*Work to complete*. Work through the lines of the material below, note those with the word "item", and give their number, nothing else.

*Dataset*.
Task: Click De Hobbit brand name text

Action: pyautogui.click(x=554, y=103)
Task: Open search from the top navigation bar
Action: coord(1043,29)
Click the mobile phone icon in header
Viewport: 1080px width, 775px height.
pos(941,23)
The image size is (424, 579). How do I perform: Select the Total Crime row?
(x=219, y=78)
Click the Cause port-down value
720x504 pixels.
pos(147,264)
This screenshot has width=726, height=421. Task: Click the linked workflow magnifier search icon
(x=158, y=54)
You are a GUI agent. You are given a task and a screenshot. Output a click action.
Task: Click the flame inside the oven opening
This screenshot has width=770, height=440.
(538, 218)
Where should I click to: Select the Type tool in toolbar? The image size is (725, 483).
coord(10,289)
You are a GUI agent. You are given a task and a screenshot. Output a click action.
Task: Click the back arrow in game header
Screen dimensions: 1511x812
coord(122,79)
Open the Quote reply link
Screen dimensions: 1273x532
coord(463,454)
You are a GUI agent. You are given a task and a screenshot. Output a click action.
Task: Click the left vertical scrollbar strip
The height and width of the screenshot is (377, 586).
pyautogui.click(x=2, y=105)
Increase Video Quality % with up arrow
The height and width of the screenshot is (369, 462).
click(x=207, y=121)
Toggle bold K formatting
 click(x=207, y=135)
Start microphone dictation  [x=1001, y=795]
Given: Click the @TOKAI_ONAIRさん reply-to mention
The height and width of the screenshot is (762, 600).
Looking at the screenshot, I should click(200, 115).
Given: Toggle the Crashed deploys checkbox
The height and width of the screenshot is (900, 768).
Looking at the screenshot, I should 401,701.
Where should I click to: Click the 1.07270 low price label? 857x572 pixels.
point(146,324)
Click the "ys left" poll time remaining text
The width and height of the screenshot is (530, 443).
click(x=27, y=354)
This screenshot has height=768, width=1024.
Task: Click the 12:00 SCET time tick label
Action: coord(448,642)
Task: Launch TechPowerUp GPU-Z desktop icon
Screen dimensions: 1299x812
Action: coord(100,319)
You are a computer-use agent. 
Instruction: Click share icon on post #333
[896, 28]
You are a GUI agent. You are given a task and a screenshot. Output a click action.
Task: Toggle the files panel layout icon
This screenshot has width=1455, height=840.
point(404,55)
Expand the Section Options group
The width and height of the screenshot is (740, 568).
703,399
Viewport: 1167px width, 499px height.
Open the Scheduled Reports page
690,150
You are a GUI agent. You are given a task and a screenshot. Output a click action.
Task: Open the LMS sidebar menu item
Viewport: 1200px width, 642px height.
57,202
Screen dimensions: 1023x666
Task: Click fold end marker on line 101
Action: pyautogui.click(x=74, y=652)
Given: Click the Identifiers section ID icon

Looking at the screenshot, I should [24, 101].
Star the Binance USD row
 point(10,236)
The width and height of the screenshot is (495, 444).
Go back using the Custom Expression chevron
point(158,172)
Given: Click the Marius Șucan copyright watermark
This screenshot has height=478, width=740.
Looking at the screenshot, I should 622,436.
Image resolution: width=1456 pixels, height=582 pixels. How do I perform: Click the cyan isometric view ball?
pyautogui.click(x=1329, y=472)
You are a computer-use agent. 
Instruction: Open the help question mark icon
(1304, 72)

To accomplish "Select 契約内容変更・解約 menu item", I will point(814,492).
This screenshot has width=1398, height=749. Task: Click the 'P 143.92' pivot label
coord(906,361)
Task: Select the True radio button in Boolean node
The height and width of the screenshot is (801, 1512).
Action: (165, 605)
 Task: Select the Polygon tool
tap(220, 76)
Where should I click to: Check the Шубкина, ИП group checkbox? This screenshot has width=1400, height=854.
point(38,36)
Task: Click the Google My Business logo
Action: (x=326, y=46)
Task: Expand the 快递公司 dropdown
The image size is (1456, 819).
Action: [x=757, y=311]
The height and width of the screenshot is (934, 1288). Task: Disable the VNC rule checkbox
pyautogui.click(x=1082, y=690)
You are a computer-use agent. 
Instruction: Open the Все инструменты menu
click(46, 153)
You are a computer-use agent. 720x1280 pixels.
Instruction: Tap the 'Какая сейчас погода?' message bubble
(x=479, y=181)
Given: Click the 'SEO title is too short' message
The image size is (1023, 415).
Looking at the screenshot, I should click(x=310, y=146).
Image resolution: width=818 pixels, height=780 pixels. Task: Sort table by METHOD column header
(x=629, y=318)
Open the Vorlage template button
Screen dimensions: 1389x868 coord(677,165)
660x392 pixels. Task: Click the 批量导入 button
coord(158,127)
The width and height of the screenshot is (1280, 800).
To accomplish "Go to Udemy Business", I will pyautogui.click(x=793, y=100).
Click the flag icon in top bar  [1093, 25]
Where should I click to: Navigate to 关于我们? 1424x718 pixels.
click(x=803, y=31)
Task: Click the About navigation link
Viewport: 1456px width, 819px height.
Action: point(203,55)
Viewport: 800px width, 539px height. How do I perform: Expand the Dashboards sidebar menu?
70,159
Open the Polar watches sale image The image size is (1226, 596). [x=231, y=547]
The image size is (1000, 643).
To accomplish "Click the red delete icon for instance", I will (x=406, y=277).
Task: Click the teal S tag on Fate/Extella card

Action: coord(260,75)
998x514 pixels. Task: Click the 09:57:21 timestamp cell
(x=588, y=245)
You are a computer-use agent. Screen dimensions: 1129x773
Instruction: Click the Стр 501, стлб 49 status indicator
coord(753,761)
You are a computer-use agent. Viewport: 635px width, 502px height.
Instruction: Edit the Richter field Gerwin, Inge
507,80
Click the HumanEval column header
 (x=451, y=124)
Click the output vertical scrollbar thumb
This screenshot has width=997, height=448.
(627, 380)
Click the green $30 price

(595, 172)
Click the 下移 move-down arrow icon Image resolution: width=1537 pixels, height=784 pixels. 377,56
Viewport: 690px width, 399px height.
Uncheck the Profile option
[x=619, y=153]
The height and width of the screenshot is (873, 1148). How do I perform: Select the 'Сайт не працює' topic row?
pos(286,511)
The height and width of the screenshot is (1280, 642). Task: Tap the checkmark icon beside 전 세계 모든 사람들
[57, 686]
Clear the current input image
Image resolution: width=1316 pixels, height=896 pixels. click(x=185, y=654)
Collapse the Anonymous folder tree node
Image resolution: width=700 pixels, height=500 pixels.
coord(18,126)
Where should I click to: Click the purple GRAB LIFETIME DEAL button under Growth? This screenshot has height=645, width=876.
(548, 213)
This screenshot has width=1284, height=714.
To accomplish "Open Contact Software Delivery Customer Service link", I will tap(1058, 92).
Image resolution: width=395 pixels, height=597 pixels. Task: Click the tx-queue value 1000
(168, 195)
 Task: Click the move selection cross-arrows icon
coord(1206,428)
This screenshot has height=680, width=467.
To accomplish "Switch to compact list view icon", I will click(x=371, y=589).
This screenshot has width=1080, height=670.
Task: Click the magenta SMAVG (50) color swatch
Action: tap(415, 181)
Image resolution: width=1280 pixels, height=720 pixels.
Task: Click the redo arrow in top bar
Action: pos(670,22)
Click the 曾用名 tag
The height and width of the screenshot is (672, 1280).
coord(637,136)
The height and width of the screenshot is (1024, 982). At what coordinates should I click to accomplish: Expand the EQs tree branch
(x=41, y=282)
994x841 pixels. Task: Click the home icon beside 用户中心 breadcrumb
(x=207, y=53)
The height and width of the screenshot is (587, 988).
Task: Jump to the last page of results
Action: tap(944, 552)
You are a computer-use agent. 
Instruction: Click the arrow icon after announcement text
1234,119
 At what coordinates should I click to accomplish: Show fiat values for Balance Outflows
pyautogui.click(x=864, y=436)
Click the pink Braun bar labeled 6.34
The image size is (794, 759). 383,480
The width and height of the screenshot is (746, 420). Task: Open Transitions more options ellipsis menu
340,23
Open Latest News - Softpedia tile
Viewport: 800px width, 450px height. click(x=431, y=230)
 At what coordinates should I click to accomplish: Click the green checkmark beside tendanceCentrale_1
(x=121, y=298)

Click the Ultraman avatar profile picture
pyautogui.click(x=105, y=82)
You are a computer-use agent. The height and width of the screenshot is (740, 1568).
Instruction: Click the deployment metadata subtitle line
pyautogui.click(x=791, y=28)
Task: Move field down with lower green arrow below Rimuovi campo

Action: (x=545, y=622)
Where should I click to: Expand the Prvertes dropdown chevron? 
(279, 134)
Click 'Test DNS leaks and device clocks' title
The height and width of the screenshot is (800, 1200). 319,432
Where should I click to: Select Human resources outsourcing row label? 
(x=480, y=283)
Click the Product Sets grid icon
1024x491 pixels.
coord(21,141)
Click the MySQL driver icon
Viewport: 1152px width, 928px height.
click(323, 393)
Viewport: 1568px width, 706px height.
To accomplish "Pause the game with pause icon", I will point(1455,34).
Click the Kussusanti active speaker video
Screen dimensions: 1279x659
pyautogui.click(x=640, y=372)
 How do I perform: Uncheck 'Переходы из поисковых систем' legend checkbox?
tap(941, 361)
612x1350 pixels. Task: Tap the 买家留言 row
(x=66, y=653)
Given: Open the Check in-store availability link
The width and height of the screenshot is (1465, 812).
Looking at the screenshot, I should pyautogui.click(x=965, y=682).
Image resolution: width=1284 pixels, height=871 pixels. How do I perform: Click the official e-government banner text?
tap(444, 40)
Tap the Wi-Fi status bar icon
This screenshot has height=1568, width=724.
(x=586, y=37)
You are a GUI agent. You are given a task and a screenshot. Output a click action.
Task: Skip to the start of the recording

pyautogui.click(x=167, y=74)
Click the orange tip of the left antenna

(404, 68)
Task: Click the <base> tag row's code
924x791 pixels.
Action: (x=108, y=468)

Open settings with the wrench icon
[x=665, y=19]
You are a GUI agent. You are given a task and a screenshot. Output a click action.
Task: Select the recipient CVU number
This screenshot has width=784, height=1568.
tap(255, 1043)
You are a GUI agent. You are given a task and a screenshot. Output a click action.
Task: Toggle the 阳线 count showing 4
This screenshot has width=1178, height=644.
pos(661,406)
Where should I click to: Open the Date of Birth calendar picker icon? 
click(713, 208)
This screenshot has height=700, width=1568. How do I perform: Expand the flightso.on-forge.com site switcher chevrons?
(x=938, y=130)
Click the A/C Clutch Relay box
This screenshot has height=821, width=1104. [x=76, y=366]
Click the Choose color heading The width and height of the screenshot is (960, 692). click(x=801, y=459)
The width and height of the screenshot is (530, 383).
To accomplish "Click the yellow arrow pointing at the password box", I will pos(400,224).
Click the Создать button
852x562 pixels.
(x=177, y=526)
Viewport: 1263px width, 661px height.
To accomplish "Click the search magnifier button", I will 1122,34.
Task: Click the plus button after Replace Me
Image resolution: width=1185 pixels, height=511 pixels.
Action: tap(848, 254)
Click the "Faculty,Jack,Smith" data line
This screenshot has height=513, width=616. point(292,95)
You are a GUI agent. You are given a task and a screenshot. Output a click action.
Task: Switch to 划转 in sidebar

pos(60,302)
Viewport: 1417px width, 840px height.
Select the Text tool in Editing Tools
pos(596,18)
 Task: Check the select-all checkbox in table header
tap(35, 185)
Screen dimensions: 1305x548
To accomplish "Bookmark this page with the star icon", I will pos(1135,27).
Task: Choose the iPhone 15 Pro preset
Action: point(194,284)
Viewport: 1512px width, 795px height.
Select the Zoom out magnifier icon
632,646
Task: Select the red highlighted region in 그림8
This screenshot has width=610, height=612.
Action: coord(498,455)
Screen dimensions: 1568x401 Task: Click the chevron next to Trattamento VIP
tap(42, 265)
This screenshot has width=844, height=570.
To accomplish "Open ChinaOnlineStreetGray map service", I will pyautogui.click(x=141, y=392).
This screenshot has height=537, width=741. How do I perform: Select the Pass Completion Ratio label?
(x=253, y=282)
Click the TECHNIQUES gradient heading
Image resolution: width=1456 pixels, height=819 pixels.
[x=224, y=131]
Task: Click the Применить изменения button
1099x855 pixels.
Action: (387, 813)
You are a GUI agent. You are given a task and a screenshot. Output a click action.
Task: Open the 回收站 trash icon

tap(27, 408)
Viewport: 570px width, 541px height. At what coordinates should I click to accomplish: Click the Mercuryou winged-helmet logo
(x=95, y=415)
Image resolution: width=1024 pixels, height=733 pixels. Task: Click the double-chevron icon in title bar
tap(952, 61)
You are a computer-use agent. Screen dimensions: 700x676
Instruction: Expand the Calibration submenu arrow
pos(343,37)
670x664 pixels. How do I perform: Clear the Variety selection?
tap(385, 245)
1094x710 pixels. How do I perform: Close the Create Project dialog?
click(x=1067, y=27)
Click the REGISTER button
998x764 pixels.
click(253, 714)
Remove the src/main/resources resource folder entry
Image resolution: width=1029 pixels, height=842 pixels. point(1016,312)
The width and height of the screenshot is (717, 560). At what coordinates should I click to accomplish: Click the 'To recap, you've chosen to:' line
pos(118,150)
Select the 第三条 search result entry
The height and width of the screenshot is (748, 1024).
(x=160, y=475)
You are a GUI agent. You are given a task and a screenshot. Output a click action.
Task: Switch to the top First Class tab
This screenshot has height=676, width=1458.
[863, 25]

*Solution to this task*. 2